Web Crawler!
Below shows a high level design:
Components needed:
- URL frontier: basically main (big) queue that has stuff partially on disk. This should be a DB
- URL frontier is one node that talks to disk and queue, then sends off to other distributed queues
- Prioritizer
- consumes from queue
- computes priority for each message, pushes to queues q1…qn weighted by p
- Politeness router
- pulls from queues randomly based on priority. consults mapping table for domains.
- pushes messages to workers - workers only process messages from the same domain, so as to not DDOS any client.
From here down, workers handle the rest!
- HTML downloader
- Pulls the actual web page. Maybe renders embedded JS.
- Optional: DNS cache
- content parser
- Validate content
- Check if we've seen this content before via Blob Storage
- Module plugin
- This is where the actual "job" of the web crawler is done. Sometimes you archive pages, sometimes you rank them... the point is the crawler is extensible.
- Link extractor
- Detect and pull links from the HTML
- link filter
- Validate this is a well-formed link
- Check if we've seen this link before via URL storage.
- If both checks pass, publish the URL to the frontier!
Below shows the design of the url frontier - how we begin, prioritize, and distribute our workload to workers.

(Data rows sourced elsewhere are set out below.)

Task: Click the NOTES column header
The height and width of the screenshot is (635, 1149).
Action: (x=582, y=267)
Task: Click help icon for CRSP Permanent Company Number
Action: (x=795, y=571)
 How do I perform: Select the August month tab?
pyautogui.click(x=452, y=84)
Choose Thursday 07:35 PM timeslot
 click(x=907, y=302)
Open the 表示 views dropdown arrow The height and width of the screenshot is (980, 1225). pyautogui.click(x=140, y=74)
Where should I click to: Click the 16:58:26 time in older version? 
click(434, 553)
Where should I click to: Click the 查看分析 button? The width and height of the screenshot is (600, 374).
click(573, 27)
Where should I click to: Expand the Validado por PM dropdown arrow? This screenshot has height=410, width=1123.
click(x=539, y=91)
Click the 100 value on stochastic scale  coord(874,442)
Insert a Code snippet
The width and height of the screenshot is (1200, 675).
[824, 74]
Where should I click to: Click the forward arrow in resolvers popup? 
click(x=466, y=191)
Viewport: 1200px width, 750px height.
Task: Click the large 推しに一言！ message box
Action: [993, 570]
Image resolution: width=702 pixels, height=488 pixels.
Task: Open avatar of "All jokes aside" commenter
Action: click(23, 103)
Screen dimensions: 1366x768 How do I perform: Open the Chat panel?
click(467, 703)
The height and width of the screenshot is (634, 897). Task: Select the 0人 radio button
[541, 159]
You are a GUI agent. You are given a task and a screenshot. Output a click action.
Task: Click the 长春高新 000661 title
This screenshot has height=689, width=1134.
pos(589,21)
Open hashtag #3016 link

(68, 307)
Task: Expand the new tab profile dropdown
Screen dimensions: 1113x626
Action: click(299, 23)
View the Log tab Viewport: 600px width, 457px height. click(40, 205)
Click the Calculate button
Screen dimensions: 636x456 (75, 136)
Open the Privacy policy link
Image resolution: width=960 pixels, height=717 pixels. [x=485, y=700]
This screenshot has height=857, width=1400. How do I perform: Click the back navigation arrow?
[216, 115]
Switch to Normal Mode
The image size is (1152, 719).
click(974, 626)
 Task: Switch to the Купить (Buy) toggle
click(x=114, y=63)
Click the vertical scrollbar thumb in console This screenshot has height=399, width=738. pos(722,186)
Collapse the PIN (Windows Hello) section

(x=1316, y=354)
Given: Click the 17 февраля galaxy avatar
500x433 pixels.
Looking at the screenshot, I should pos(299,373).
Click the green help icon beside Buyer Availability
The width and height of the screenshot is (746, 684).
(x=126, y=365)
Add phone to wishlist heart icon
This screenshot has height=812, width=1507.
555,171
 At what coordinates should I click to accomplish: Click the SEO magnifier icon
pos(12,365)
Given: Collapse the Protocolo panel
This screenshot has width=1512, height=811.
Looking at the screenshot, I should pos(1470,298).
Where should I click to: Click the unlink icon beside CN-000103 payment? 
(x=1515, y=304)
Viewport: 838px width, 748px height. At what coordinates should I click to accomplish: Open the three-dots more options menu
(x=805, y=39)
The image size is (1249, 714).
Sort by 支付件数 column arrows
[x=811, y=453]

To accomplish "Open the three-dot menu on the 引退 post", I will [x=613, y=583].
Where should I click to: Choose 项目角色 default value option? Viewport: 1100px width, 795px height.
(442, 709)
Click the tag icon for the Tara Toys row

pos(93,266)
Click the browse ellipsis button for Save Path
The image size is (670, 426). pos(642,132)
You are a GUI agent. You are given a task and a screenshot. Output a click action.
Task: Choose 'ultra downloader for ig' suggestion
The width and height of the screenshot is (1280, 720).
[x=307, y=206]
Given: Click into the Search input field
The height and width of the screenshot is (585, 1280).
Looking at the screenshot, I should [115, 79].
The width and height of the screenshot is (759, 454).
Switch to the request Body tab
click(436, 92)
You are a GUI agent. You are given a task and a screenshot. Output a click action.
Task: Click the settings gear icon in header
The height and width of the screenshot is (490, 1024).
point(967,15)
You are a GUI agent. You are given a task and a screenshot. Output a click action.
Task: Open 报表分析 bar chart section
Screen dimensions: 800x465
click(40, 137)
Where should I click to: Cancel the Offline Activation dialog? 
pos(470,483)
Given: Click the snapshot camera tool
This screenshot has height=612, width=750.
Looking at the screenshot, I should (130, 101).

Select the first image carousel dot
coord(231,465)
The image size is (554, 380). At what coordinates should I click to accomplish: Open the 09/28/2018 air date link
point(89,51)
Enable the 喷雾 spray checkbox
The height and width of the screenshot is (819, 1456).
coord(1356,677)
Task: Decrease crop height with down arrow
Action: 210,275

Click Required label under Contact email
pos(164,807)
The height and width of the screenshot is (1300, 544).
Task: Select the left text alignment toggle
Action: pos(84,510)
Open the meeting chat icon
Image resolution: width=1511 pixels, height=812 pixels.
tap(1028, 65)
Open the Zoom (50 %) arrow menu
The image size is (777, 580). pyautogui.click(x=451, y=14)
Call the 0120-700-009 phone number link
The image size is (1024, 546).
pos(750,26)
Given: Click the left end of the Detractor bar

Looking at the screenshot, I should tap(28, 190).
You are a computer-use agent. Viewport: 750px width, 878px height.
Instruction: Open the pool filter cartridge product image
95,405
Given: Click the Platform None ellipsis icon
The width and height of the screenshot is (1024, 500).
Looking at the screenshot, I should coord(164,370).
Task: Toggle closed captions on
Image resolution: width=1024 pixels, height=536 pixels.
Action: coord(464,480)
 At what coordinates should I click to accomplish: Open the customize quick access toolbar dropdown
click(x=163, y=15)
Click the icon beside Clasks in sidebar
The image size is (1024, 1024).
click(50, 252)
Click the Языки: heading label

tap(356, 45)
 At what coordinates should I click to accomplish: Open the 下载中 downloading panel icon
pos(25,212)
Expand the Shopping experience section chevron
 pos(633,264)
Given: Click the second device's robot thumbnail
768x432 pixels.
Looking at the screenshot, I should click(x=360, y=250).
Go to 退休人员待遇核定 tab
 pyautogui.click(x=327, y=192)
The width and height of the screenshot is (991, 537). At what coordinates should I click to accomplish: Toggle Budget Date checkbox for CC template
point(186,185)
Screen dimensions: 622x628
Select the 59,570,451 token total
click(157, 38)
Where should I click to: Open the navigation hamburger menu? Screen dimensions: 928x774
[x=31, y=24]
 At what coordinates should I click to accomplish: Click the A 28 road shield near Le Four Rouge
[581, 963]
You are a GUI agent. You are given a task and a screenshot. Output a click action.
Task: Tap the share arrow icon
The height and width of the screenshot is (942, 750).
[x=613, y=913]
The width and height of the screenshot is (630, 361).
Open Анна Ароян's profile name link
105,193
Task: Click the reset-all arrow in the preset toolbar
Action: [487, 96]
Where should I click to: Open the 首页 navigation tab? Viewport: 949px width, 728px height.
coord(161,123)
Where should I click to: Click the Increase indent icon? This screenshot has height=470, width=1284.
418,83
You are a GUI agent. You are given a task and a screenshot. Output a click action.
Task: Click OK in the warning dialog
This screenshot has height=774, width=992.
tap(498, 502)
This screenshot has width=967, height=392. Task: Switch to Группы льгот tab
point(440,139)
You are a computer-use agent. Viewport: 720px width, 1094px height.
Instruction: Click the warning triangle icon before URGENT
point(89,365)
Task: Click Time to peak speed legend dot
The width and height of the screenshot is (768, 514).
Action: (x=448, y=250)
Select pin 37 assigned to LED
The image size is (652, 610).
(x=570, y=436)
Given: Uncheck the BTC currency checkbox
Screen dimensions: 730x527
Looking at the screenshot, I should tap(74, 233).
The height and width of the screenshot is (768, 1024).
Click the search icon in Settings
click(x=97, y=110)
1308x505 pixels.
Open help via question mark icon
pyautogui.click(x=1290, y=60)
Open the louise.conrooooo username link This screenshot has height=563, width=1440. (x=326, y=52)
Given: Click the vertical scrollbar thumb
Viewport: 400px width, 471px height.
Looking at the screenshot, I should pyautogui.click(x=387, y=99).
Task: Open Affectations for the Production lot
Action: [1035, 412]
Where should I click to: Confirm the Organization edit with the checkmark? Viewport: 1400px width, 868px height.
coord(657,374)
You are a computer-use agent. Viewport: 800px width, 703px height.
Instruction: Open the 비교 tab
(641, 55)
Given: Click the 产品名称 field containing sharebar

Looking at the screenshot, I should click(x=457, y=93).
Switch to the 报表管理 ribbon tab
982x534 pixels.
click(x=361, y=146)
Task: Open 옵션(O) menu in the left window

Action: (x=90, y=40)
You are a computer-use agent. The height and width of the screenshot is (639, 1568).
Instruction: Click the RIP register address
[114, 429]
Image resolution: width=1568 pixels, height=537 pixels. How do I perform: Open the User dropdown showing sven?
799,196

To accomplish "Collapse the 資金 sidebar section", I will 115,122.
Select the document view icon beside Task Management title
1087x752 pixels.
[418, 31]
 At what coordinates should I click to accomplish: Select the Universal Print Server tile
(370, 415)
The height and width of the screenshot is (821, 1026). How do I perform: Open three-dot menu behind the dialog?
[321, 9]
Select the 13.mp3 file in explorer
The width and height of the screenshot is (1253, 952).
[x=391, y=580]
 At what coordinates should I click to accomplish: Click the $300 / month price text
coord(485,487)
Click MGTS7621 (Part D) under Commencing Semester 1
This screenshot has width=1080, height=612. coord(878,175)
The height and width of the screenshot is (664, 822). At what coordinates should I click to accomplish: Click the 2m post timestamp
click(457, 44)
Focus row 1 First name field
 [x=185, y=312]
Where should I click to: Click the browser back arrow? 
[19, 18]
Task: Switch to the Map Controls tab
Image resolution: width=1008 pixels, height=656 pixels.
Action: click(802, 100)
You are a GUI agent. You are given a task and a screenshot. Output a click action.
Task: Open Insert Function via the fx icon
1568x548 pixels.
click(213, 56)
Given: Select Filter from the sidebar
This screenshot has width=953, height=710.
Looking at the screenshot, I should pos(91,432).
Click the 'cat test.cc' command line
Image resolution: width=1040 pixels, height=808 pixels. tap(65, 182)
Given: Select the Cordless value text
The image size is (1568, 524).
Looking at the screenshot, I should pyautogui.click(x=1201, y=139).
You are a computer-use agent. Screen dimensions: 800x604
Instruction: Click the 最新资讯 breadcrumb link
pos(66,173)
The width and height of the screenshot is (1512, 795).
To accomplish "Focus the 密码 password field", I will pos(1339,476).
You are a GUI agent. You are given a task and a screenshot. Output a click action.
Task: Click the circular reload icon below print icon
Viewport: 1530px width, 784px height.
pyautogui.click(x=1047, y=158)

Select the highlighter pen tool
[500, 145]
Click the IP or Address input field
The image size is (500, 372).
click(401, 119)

Our prioritizers consume from our main URL queue and decide which pages are most worth visiting. This can be done on many criteria, here I just use PageRank from OpenPageRank. The pages more worth visiting are published to higher priority queues, with a degree of randomness to avoid hotspots.
Our Politeness router pulls from queues based on their weights - higher priority queues are more likely to be chosen. Upon choosing a queue and receiving a message, the url is stripped for the domain and if any worker is already handling pages in that domain, the url always goes to that worker. This is to reduce the volume of requests per minute to any specific host - i.e. "politeness". We maintain a Redis cache between politeness router instances to check this mapping.
Each worker has its own dedicated queue. Once it receives a message, it goes to work actually downloading and parsing the content!